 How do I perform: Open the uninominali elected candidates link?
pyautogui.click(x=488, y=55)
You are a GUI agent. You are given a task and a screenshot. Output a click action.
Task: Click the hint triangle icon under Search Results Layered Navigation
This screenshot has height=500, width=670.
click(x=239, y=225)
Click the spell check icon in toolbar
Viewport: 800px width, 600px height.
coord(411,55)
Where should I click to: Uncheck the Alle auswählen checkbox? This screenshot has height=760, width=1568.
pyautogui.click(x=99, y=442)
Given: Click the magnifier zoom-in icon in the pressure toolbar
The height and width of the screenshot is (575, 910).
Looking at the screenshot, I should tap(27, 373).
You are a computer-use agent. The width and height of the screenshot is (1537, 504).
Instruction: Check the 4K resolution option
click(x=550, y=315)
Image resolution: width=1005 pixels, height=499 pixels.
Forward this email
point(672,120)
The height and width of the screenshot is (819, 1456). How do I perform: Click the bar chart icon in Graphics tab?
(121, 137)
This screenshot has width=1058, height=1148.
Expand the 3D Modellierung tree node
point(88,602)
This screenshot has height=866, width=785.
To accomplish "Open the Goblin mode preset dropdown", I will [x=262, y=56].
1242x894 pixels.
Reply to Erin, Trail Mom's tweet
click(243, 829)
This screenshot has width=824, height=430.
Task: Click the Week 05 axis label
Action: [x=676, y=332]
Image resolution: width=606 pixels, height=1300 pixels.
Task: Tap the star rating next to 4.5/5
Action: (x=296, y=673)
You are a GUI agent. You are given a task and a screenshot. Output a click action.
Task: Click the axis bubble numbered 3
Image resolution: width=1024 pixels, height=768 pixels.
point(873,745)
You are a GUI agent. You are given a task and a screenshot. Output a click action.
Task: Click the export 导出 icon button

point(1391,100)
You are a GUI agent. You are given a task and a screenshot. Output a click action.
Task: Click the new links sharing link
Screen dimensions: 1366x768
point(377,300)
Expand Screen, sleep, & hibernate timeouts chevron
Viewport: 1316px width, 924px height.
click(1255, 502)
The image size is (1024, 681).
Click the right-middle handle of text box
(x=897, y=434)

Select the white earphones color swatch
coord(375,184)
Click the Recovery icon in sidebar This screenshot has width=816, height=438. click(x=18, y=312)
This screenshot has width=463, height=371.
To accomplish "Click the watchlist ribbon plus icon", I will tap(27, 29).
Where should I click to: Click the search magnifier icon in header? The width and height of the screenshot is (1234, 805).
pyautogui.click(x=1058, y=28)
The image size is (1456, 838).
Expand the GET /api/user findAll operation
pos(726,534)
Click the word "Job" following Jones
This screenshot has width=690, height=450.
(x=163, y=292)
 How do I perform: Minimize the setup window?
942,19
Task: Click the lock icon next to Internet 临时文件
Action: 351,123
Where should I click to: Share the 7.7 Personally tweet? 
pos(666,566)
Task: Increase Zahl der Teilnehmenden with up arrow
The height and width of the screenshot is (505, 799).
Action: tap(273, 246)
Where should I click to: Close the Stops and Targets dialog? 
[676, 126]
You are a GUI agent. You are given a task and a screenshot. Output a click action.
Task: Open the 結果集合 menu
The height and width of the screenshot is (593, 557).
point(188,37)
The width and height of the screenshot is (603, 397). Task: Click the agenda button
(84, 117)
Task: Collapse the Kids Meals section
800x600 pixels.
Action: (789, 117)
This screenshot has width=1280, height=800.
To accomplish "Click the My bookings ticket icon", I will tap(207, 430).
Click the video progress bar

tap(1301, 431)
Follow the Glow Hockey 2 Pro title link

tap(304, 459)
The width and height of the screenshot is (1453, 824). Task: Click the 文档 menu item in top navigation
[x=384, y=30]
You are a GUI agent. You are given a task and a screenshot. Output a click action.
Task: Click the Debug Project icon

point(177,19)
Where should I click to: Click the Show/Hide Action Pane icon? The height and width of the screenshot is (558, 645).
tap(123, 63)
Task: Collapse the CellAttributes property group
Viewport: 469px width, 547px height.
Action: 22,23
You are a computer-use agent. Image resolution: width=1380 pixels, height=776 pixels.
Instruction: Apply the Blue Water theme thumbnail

● ● ●

• **Work to complete**
Type out the listing again with nothing changed.

• **Solution to this problem**
 How do I perform: Open the uninominali elected candidates link?
pyautogui.click(x=488, y=55)
You are a GUI agent. You are given a task and a screenshot. Output a click action.
Task: Click the hint triangle icon under Search Results Layered Navigation
This screenshot has height=500, width=670.
click(x=239, y=225)
Click the spell check icon in toolbar
Viewport: 800px width, 600px height.
coord(411,55)
Where should I click to: Uncheck the Alle auswählen checkbox? This screenshot has height=760, width=1568.
pyautogui.click(x=99, y=442)
Given: Click the magnifier zoom-in icon in the pressure toolbar
The height and width of the screenshot is (575, 910).
Looking at the screenshot, I should tap(27, 373).
You are a computer-use agent. The width and height of the screenshot is (1537, 504).
Instruction: Check the 4K resolution option
click(x=550, y=315)
Image resolution: width=1005 pixels, height=499 pixels.
Forward this email
point(672,120)
The height and width of the screenshot is (819, 1456). How do I perform: Click the bar chart icon in Graphics tab?
(121, 137)
This screenshot has width=1058, height=1148.
Expand the 3D Modellierung tree node
point(88,602)
This screenshot has height=866, width=785.
To accomplish "Open the Goblin mode preset dropdown", I will [x=262, y=56].
1242x894 pixels.
Reply to Erin, Trail Mom's tweet
click(243, 829)
This screenshot has width=824, height=430.
Task: Click the Week 05 axis label
Action: [x=676, y=332]
Image resolution: width=606 pixels, height=1300 pixels.
Task: Tap the star rating next to 4.5/5
Action: (x=296, y=673)
You are a GUI agent. You are given a task and a screenshot. Output a click action.
Task: Click the axis bubble numbered 3
Image resolution: width=1024 pixels, height=768 pixels.
point(873,745)
You are a GUI agent. You are given a task and a screenshot. Output a click action.
Task: Click the export 导出 icon button

point(1391,100)
You are a GUI agent. You are given a task and a screenshot. Output a click action.
Task: Click the new links sharing link
Screen dimensions: 1366x768
point(377,300)
Expand Screen, sleep, & hibernate timeouts chevron
Viewport: 1316px width, 924px height.
click(1255, 502)
The image size is (1024, 681).
Click the right-middle handle of text box
(x=897, y=434)

Select the white earphones color swatch
coord(375,184)
Click the Recovery icon in sidebar This screenshot has width=816, height=438. click(x=18, y=312)
This screenshot has width=463, height=371.
To accomplish "Click the watchlist ribbon plus icon", I will tap(27, 29).
Where should I click to: Click the search magnifier icon in header? The width and height of the screenshot is (1234, 805).
pyautogui.click(x=1058, y=28)
The image size is (1456, 838).
Expand the GET /api/user findAll operation
pos(726,534)
Click the word "Job" following Jones
This screenshot has width=690, height=450.
(x=163, y=292)
 How do I perform: Minimize the setup window?
942,19
Task: Click the lock icon next to Internet 临时文件
Action: 351,123
Where should I click to: Share the 7.7 Personally tweet? 
pos(666,566)
Task: Increase Zahl der Teilnehmenden with up arrow
The height and width of the screenshot is (505, 799).
Action: tap(273, 246)
Where should I click to: Close the Stops and Targets dialog? 
[676, 126]
You are a GUI agent. You are given a task and a screenshot. Output a click action.
Task: Open the 結果集合 menu
The height and width of the screenshot is (593, 557).
point(188,37)
The width and height of the screenshot is (603, 397). Task: Click the agenda button
(84, 117)
Task: Collapse the Kids Meals section
800x600 pixels.
Action: (789, 117)
This screenshot has width=1280, height=800.
To accomplish "Click the My bookings ticket icon", I will tap(207, 430).
Click the video progress bar

tap(1301, 431)
Follow the Glow Hockey 2 Pro title link

tap(304, 459)
The width and height of the screenshot is (1453, 824). Task: Click the 文档 menu item in top navigation
[x=384, y=30]
You are a GUI agent. You are given a task and a screenshot. Output a click action.
Task: Click the Debug Project icon

point(177,19)
Where should I click to: Click the Show/Hide Action Pane icon? The height and width of the screenshot is (558, 645).
tap(123, 63)
Task: Collapse the CellAttributes property group
Viewport: 469px width, 547px height.
Action: 22,23
You are a computer-use agent. Image resolution: width=1380 pixels, height=776 pixels.
Instruction: Apply the Blue Water theme thumbnail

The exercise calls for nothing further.